Assemblyman Phil Ting, D-San Francisco, piled on: "Why should we have any confidence that you are able to address the myriad of concerns that we have?" he asked, adding that Rindskopf Parker seemed to keep passing the buck to the board, none of whose members appeared to be present — a remark that the Bar leader contested.

"This is not a simple ship to turn around," Rindskopf Parker said. "It is going to take some time, but the work is under way. We've spent a good bit of time looking at a myriad of governance issues. We are dealing with a large organic institution, with people's lives and work involved, and a bad of set of problems from a long historic perspective."

Rindskopf Parker pointed to a number of board members in the audience, and said more were watching the hearing online.

"But they're not doing anything," Ting said. "We've been hearing about people doing things, but we're not seeing anything. It's very troubling to try to do what the auditor is recommending, what the public is demanding, what your members are begging for, and to be running into a solid concrete wall. I'm having a very hard time voting for it."

Criticizing the "obstruction" of the Bar, Ting added: "I'm proud today to not be an attorney and not be paying State Bar dues, but if I were, I'd be extraordinarily angry and ashamed. Your answers give me no confidence that anything will change in the next six or seven months."

Then the committee voted begrudgingly to pass the bill, mostly in deference to Stone.

Judiciary Committee Chairwoman Jackson has amended Stone's bill, AB 2878, nixing the majority non-attorney board and commission in favor of a definition of public protection that includes three "core functions."

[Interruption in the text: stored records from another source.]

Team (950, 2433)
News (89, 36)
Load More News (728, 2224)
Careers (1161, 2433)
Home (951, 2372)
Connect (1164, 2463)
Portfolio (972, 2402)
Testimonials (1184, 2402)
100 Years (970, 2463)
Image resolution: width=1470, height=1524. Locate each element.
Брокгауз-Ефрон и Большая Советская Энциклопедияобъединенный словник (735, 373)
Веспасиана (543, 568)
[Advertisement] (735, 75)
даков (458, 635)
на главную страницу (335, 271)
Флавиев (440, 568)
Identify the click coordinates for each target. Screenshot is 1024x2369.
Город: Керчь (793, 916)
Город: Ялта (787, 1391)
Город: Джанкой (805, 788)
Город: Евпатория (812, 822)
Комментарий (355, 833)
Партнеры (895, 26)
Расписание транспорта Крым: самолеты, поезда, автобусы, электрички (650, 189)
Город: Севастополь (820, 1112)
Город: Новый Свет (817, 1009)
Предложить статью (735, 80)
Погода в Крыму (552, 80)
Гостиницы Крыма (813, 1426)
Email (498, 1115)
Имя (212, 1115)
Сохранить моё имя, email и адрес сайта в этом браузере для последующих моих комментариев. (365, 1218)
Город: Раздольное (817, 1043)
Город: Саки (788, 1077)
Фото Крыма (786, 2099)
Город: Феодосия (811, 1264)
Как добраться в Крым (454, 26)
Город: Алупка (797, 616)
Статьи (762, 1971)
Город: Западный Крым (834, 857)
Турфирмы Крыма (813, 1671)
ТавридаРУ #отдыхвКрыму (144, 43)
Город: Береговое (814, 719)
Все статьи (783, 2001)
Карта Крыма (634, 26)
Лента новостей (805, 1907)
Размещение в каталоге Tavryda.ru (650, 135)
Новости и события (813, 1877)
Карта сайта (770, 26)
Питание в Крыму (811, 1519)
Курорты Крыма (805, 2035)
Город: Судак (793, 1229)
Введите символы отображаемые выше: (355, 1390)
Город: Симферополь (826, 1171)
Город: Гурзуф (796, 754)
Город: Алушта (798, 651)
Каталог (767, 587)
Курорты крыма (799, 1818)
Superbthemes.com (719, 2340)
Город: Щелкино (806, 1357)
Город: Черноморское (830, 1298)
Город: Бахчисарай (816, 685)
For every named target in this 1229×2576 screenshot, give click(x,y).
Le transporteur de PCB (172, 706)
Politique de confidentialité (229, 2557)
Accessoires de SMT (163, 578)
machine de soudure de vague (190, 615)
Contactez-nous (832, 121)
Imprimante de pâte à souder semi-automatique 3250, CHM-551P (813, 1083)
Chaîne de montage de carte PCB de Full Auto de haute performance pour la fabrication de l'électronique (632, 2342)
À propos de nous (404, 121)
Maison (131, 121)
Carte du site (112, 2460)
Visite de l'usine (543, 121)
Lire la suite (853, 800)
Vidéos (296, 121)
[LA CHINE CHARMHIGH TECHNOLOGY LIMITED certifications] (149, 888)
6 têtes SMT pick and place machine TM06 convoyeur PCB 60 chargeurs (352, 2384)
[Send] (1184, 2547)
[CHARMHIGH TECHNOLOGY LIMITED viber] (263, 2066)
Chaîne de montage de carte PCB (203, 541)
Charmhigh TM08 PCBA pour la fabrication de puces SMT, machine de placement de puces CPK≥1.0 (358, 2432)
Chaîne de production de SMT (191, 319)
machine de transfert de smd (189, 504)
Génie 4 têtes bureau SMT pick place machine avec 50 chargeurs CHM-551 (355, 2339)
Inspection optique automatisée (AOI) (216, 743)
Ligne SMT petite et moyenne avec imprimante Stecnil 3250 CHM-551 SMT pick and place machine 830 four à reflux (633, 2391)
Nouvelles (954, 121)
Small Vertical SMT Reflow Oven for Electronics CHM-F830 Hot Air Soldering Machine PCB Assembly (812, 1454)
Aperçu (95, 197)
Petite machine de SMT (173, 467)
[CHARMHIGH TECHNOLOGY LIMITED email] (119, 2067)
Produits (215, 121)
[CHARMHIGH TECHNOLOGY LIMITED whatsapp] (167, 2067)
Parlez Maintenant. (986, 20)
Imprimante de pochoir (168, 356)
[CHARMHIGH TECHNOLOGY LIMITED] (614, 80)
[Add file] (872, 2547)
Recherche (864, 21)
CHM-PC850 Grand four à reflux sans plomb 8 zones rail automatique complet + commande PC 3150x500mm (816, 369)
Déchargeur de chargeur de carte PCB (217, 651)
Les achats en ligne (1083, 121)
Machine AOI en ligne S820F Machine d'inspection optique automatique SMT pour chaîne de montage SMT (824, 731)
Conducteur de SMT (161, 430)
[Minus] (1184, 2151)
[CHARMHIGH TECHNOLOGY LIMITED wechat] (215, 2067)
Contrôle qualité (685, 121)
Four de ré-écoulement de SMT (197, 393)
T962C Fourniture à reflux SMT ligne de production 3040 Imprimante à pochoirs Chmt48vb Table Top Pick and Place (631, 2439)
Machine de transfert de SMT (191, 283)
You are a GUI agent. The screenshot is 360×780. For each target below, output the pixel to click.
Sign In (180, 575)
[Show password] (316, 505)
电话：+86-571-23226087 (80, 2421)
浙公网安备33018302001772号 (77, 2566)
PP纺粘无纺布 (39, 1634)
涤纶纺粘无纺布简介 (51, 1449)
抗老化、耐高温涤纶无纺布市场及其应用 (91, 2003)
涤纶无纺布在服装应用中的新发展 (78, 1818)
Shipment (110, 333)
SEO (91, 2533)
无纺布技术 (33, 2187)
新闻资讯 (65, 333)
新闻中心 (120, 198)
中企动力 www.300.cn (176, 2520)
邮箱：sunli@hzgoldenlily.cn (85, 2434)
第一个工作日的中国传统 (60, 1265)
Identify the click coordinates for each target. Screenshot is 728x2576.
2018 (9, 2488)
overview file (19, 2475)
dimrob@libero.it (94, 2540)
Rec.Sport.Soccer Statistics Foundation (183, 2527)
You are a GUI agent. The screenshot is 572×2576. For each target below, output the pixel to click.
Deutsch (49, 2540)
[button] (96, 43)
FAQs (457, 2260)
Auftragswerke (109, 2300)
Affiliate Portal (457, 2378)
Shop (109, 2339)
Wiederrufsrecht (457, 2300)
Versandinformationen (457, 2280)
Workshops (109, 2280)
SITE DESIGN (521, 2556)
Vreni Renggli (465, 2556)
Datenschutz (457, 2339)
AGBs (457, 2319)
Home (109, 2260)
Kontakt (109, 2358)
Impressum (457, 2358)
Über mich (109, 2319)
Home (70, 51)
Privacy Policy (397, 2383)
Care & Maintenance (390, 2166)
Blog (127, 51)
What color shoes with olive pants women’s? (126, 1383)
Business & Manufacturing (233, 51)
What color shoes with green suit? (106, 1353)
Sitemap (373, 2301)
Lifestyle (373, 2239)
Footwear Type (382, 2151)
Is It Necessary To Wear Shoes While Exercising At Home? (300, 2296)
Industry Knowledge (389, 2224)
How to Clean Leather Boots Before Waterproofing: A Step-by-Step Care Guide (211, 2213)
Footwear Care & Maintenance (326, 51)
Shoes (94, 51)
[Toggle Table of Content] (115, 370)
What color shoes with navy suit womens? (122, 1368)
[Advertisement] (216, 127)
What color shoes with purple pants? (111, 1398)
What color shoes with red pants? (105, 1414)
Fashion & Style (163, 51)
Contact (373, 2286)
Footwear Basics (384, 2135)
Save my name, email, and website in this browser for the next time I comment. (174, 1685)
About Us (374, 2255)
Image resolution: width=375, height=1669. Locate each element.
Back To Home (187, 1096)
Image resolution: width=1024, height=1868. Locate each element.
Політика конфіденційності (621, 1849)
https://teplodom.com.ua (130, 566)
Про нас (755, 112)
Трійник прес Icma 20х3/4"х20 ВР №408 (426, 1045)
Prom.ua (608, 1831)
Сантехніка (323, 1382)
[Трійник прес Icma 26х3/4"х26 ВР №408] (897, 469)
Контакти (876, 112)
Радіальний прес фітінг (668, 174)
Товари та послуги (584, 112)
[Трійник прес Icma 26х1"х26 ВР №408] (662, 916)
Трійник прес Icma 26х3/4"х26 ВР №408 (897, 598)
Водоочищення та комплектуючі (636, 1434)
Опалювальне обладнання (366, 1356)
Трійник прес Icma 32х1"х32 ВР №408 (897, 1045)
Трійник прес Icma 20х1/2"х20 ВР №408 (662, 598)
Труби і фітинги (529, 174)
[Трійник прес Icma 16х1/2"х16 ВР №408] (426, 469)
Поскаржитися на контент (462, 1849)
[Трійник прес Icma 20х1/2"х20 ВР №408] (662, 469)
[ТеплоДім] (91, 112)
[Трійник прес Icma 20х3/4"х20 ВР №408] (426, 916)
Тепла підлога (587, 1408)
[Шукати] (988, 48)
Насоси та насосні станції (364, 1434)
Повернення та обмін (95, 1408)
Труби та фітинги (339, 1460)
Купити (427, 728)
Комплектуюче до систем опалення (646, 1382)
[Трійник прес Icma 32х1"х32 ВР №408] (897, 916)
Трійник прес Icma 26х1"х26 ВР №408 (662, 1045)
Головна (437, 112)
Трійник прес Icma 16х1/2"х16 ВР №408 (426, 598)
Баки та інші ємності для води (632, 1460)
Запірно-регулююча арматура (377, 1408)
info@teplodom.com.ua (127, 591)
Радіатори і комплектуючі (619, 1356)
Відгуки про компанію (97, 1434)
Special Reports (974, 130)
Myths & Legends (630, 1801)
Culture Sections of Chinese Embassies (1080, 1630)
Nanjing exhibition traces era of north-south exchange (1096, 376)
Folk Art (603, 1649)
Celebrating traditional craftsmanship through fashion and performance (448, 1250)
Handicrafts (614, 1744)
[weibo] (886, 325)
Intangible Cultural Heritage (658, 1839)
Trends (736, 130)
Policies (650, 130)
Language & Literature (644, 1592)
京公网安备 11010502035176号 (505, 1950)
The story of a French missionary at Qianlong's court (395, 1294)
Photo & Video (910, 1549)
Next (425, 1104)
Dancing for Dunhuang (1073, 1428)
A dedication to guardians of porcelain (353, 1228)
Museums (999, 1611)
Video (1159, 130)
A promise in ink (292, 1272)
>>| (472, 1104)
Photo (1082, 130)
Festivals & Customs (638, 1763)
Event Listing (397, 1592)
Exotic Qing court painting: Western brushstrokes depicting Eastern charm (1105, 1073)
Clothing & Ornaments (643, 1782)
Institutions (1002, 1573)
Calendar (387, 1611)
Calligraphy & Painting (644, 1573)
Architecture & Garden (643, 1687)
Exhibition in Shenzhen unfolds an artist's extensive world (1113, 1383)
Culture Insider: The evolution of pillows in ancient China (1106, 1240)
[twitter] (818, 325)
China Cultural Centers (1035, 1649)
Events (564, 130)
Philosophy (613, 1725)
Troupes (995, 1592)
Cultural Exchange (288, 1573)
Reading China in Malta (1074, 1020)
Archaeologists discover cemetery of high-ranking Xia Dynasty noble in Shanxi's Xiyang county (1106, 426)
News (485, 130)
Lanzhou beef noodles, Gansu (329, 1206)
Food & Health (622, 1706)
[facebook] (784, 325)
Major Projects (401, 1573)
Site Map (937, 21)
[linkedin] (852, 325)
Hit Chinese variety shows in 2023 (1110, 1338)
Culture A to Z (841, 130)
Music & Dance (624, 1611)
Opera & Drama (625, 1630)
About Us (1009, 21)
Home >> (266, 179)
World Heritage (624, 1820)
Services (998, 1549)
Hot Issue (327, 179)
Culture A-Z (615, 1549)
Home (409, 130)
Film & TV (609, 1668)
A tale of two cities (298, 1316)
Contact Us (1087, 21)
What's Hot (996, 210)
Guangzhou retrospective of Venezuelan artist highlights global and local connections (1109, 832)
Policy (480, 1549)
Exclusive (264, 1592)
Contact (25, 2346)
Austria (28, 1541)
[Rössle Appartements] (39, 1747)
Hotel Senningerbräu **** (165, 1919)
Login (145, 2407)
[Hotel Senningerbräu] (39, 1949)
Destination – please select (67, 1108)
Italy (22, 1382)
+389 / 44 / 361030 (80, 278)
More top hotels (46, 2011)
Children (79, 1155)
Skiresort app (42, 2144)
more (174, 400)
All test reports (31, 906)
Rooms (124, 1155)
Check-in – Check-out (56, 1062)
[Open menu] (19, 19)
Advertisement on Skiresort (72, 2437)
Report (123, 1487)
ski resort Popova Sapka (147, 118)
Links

In a statement sent to Courthouse News, Jackson said: "In response to a measure authored by Republican Senator Joel Anderson and amended in the Assembly last week, the Senate inserted its own amendments into the annual bar dues bill, AB 2878. By amending AB 2878, we are ensuring that we can have a fair and responsible discussion about reform of the State Bar, with amendments that are supported by the chief justice, and that respect the integrity of the judiciary, the authority of the supreme court, and the important role the State Bar plays in protecting the public. We owe Californians and the legal community a Bar dues bill that is thoughtful, reasoned and that includes meaningful reform. I look forward to the Assembly joining us to collaboratively achieve these goals in the last few days of the legislative session."

Sen. Anderson, who sat in on Wednesday's hearing, said the Assembly should prepare for a tough fight.

"I've seen this time in and time out. You're fighting a culture. And while I'm happy to carry this bill this year I'm not happy with it either," he said. "But I do believe the chair is absolutely correct that incremental change is change in the right direction. I just want you to think of in terms next year of making that incremental change greater with the next bill, because you are fighting a culture that's going to resist you with every fiber in their body."